We use a formula involving tangent:
tan(2θ_p) = γₓᵧ / (εₓ - εᵧ)
tan(2θ_p) = 245 µ / (175 µ - (-120 µ))
tan(2θ_p) = 245 µ / 295 µ
tan(2θ_p) ≈ 0.8305
Now, we find the angle:
2θ_p = arctan(0.8305) ≈ 39.70°
So, θ_p = 39.70° / 2 ≈ **19.85°** (This angle is measured counter-clockwise from the 0° line).

4. **Converting Strains to Stresses (Finding the Forces):**
Now that we know the biggest stretches/squishes (strains), we can figure out the actual forces (stresses) causing them, using the material's stiffness (E) and squishiness (ν).
We use a pair of formulas for "plane stress" conditions:
* A constant value we'll use is E / (1 - ν²):
200 GPa / (1 - 0.3²) = 200 GPa / (1 - 0.09) = 200 GPa / 0.91 ≈ 219.78 GPa (or 219.78 x 10⁹ Pa)

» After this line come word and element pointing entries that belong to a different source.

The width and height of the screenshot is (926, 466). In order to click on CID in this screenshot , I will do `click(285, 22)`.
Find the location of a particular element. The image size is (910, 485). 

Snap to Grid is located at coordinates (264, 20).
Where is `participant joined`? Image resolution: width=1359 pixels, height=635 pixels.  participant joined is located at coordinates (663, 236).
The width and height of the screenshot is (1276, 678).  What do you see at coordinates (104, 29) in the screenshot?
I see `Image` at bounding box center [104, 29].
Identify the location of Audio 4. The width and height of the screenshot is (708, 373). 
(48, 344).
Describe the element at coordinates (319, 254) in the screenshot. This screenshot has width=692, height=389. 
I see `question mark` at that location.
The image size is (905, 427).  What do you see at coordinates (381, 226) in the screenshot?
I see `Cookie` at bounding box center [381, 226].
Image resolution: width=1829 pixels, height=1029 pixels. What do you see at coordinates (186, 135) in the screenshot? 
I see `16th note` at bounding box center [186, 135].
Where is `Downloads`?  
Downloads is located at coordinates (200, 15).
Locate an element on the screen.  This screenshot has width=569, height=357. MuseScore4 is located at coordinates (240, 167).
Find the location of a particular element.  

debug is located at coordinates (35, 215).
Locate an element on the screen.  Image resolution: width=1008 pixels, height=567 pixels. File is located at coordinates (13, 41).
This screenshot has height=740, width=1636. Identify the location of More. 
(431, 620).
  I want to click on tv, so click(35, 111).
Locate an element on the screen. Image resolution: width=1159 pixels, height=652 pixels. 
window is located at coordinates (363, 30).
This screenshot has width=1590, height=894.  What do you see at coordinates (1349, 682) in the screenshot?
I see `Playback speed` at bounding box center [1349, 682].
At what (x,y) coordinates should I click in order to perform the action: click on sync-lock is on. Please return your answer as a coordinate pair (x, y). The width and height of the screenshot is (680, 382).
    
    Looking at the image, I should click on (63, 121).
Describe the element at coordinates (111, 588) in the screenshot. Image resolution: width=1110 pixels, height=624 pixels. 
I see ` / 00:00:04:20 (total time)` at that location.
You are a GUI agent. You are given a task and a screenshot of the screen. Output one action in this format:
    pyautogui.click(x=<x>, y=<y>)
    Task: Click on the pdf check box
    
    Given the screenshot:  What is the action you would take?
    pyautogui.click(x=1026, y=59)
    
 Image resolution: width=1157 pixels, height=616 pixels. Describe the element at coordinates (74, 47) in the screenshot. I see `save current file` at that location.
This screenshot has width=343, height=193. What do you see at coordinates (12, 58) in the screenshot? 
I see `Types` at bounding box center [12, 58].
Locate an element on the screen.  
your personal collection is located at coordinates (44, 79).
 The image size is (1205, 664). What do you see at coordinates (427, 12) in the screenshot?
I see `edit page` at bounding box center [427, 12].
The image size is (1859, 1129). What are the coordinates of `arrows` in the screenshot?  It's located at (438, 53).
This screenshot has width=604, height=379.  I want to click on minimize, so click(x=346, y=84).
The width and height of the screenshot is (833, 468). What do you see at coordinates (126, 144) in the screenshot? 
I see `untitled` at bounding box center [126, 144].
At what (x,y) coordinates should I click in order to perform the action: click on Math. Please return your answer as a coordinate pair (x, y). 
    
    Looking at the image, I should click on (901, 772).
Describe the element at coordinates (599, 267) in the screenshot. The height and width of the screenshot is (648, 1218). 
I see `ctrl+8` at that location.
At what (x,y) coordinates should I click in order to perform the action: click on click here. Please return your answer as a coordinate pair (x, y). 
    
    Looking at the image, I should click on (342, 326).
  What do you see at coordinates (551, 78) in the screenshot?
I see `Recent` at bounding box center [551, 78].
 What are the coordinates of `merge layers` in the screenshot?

* Principal Stress 1 (σ₁) = [E / (1 - ν²)] * (ε₁ + ν * ε₂)
σ₁ = (219.78 x 10⁹ Pa) * (219.24 x 10⁻⁶ + 0.3 * (-164.24 x 10⁻⁶))
σ₁ = (219.78 x 10⁹ Pa) * (219.24 x 10⁻⁶ - 49.27 x 10⁻⁶)
σ₁ = (219.78 x 10⁹ Pa) * (169.97 x 10⁻⁶)
σ₁ ≈ 37,350,000 Pa ≈ **37.35 MPa**

* Principal Stress 2 (σ₂) = [E / (1 - ν²)] * (ε₂ + ν * ε₁)
σ₂ = (219.78 x 10⁹ Pa) * (-164.24 x 10⁻⁶ + 0.3 * 219.24 x 10⁻⁶)
σ₂ = (219.78 x 10⁹ Pa) * (-164.24 x 10⁻⁶ + 65.77 x 10⁻⁶)
σ₂ = (219.78 x 10⁹ Pa) * (-98.47 x 10⁻⁶)
σ₂ ≈ -21,640,000 Pa ≈ **-21.64 MPa** (Negative means it's a compressive stress, a pushing force!)

And that's how we find the principal stresses and their orientation! Pretty neat, right?